Volkswagen's new CEO, Matthias Mueller. Mueller is said to be set to report the results of an internal investigation to VW's board. Image source: Volkswagen 

We know that Volkswagen (VWAGY -1.37%) rigged millions of diesel-powered vehicles with software that cheated on emissions tests.

But the company has yet to explain who made the decision and who knew about it.

For all intents and purposes, VW has admitted the truth of the allegations made 12 days ago by the U.S. Environmental Protection Agency (EPA). They have also admitted that the software wasn't just used on cars sold in the U.S., it was used all over the world -- in a total of 11 million vehicles.

But we still don't know the details. That may be because VW's new CEO has been busy uncovering them.

An internal investigation that could lead to a slew of firings
Bloomberg reported that new CEO Matthias Mueller was set to brief VW's leadership committee on the findings of an internal investigation into the cheating scandal. That meeting, reportedly set to take place on Wednesday evening, was to be closed to outsiders. But "people familiar with the matter" told Bloomberg that a number of VW employees are likely to lose their jobs soon.

A huge wave of firings would be no surprise -- in fact, I think more questions will be raised if VW doesn't clean house. A member of VW's Supervisory Board, Olaf Lies, told the BBC that some VW employees "acted criminally." Lies said that VW's Supervisory Board, roughly equivalent to a U.S. company's board of directors, only found out about the scandal shortly before the EPA announced the charges against the company. 
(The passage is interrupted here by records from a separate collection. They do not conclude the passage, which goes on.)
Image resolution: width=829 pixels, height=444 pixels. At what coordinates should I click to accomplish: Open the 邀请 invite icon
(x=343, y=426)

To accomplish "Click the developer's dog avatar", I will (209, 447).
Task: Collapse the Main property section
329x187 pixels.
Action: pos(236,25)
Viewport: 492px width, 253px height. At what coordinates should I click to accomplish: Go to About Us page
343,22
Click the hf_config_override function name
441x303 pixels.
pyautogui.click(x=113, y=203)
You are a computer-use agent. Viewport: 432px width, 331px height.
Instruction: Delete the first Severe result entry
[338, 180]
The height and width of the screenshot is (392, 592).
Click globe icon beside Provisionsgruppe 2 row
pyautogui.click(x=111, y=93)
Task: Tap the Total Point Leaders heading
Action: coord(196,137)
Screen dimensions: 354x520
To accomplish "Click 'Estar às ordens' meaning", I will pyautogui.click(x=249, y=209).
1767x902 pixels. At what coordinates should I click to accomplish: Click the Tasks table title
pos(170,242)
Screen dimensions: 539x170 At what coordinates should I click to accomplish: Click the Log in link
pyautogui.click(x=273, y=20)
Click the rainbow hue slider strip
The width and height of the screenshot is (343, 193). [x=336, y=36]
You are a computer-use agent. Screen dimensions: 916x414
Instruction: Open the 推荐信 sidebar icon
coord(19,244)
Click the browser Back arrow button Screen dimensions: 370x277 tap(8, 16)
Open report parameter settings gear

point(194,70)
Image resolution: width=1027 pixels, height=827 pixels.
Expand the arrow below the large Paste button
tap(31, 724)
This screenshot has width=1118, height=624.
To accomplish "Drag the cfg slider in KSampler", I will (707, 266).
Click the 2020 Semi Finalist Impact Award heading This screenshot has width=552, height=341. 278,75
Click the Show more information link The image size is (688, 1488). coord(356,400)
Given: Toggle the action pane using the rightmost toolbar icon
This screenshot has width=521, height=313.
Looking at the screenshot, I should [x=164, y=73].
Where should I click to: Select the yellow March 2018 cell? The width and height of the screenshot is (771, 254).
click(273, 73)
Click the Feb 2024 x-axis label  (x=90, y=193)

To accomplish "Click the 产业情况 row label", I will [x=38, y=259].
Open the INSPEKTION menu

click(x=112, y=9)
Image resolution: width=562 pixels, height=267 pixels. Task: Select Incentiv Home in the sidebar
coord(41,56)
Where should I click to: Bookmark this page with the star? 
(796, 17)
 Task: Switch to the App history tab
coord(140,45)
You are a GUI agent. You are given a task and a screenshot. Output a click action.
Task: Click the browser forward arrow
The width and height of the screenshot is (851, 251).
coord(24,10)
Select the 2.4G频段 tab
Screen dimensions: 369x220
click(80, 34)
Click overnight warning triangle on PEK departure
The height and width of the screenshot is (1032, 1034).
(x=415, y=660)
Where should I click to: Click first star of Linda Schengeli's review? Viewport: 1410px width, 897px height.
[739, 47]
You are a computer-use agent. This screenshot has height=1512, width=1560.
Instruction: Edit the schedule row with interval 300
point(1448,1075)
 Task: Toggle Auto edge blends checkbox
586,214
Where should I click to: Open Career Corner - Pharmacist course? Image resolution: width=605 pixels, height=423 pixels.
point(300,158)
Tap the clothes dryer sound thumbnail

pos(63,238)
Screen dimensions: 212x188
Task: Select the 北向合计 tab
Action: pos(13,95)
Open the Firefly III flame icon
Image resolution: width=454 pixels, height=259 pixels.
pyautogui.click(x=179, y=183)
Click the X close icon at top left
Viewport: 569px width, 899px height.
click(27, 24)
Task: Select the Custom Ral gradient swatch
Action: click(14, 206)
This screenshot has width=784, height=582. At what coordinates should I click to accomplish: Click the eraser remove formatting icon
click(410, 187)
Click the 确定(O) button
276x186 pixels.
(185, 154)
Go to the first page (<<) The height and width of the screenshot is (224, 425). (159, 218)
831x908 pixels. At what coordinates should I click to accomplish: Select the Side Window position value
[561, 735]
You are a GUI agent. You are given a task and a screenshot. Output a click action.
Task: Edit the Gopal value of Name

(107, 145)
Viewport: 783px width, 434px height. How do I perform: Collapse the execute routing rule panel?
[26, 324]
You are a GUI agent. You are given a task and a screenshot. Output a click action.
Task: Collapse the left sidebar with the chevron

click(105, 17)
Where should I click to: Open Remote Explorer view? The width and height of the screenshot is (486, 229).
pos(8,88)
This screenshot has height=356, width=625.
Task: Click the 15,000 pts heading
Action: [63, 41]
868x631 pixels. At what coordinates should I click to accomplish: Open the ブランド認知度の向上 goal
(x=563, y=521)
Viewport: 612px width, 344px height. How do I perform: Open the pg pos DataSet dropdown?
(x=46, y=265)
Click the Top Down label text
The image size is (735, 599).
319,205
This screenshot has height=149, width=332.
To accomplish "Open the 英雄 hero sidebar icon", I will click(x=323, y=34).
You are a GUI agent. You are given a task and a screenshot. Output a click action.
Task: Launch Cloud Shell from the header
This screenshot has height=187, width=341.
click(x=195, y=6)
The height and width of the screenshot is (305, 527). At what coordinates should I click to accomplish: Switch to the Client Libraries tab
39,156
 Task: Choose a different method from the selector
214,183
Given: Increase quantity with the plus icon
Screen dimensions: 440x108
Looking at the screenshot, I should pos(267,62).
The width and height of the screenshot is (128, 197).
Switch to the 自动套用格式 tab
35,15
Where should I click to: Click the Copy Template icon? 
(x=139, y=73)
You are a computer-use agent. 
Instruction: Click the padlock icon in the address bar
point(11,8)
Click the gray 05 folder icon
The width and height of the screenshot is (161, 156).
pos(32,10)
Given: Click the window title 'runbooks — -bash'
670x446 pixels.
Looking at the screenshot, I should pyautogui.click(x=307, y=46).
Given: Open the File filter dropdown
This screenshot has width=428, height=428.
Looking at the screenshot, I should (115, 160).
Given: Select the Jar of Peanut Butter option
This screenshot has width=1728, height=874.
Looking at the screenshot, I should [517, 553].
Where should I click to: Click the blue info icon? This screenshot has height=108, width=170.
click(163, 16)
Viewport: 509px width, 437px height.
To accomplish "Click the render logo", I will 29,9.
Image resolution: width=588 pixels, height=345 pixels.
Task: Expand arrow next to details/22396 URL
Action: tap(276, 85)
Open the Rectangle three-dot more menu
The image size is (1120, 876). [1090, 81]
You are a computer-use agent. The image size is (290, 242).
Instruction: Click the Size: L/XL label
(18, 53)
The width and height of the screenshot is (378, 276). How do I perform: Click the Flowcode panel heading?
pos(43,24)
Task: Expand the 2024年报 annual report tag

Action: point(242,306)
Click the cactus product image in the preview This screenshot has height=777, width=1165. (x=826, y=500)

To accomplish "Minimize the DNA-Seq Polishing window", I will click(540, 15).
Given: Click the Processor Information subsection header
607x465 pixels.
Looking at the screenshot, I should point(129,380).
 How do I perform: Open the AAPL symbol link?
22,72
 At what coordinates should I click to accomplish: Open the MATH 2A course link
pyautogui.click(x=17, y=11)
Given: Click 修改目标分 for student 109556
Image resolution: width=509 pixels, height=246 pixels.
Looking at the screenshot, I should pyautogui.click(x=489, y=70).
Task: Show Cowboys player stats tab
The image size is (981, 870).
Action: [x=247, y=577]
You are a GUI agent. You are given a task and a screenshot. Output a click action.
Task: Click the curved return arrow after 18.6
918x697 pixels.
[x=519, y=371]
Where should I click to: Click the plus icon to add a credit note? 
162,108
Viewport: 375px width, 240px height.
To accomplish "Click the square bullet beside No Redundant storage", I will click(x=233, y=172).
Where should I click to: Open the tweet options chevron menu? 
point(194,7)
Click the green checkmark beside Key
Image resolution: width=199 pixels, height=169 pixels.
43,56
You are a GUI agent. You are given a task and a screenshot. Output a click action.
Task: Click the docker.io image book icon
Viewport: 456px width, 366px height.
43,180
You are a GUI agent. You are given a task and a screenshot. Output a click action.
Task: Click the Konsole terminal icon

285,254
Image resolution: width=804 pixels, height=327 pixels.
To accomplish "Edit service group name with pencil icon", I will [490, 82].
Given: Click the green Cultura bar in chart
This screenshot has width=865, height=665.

That was months after VW executives had spilled the beans to U.S. regulators.

The scandal has already cost former CEO Martin Winterkorn his job. Three of the company's top executives -- the research and development chiefs for the Audi, Volkswagen, and Porsche brands -- have been relieved of duty and put on paid leave, according to multiple reports. All are expected to resign soon.

But it may take months for all of the facts to be known. While Mueller is said to have some results from VW's internal investigation, the company has also promised a rigorous investigation by an outside source. That investigation will be headed by Jones Day, a U.S. law firm that represented BP in litigation related to the Deepwater Horizon disaster. 

Reuters reported that an official from Jones Day would attend part of tonight's Supervisory Board meeting.

Meanwhile, VW's top brass is beginning to brace for a huge financial hit to the business.

VW is already moving to cut costs as it prepares for the consequences
Some of the company's belt-tightening moves are already becoming visible. Volkswagen's financial-services unit has imposed a hiring freeze that is expected to last for the rest of the year. A spokesman characterized it as "a precautionary measure," according to a Reuters report.

Image source: Volkswagen

VW has also cut one shift at its enormous Salzgitter engine plant, which makes a mix of gasoline and diesel engines. Several reports have suggested that the company is considering cuts to its sports and racing sponsorships, and it's likely that other moves to reduce costs are under way or under consideration.

It's clear why the company is suddenly reining in its spending. While it's possible that VW will suffer through a protracted sales slump as the scandal plays out, it's nearly certain to be on the hook for billions of dollars in fines -- and it's definitely on the hook for whatever it will cost to recall the 11 million affected vehicles and bring them into compliance with emissions laws.

When will we know more? Maybe soon, maybe not
To answer the question in the headline, the company's leaders may not yet know how this happened. It's possible that we'll know more on Thursday, if the Supervisory Board decides to release a statement after its meeting. There are many unanswered questions, including an urgent one for VW investors and owners of the affected cars: How does the company plan to fix them?

We should know the answer to that soon. Once we do, we'll have a somewhat better idea of what this mess is going to cost Volkswagen, at least in the near term. But what's clear is that there's still an awful lot we don't know about how all of this happened.